Over the last four modules we have covered all you need to know about nutrition for health and weight maintenance.
You know how many calories you need to reach and remain at a healthy weight, you know how much protein, carbohydrate and dietary fat to include, you have an understanding of the importance of micronutrients and a practical means by which you can ensure you consume enough. You know what hydration is and how to maintain it, and you appreciate how much fibre you should really eat and why.
To recap, here’s what we have covered in modules 1-4:
Now, while this is all you really need to know in terms of the technicalities of nutrition, we haven’t really begun to cover how exactly you use this information to make a real change to your diet or that of someone you are in contact with. Just like it’s not enough to know that squats are a good exercise to develop your lower body, you need to know how to do them, it’s not enough to know how much food you need to eat – you need to know how to implement that into your life.

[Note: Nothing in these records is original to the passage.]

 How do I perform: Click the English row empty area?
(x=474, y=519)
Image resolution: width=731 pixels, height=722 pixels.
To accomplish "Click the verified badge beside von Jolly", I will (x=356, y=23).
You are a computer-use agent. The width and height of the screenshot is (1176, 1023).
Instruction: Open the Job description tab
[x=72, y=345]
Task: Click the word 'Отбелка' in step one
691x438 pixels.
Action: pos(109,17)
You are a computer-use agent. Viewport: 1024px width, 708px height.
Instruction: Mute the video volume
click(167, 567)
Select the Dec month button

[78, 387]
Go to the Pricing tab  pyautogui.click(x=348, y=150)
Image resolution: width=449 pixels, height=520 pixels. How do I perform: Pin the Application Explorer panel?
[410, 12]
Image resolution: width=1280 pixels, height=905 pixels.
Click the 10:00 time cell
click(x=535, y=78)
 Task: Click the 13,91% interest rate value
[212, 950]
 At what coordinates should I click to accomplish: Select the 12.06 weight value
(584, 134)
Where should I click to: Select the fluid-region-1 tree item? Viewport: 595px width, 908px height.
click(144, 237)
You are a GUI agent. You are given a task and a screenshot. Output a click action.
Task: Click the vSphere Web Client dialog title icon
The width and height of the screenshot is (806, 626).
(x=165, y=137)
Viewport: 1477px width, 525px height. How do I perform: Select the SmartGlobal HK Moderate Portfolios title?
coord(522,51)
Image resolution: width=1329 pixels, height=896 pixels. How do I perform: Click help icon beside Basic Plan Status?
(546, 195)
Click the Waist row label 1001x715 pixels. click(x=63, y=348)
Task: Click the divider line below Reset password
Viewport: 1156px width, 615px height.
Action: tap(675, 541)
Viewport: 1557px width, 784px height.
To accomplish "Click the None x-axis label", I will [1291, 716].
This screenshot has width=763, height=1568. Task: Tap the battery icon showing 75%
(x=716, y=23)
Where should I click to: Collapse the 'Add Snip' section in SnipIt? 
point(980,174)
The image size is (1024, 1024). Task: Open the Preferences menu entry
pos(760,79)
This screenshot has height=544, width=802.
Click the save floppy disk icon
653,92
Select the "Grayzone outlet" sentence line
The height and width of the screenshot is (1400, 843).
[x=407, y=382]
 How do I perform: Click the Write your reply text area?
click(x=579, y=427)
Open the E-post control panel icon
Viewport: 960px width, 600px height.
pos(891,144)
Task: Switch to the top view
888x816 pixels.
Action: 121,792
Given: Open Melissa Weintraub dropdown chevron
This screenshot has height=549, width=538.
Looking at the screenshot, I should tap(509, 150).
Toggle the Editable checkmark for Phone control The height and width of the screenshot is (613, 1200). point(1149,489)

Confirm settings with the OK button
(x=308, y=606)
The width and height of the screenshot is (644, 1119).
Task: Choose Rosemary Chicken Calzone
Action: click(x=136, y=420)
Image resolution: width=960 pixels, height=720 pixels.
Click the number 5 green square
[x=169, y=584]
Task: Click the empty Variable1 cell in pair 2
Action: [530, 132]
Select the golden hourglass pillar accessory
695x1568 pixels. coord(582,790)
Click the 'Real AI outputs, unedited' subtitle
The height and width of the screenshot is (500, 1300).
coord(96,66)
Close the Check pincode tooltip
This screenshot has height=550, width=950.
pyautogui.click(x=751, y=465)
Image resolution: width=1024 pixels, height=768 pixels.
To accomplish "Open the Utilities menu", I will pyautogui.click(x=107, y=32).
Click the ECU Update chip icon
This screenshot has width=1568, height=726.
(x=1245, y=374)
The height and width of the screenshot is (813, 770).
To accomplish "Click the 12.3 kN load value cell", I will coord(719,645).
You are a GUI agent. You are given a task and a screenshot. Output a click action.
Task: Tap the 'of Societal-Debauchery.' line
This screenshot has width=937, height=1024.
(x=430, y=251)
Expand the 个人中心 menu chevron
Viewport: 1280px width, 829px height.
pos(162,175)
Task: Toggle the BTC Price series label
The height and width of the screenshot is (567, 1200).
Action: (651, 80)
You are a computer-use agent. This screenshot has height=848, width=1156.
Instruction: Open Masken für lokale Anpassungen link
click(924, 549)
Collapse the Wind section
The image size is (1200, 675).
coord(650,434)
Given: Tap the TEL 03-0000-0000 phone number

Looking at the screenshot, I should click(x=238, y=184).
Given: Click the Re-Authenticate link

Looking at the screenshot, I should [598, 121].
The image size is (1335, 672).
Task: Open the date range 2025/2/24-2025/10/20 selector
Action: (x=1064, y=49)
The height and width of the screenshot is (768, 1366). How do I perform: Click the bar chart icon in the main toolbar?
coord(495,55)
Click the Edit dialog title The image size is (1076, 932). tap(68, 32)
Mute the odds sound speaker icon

So far, we have talked in terms of numbers, percentages and microscopic molecules, and for good reason. We want you to understand nutrition from a micro level (what is a protein) all the way up to a macro level (how much chicken should I eat with lunch?), and from this point onwards in this manual we will be looking far more at the latter and all of its nuances. You know why you should eat certain nutrients and so we don’t need to go back over these points to justify our position – now we need to show you how to make sure you get enough food, and how to achieve the calorie and macronutrient balances that you need to reach the goals.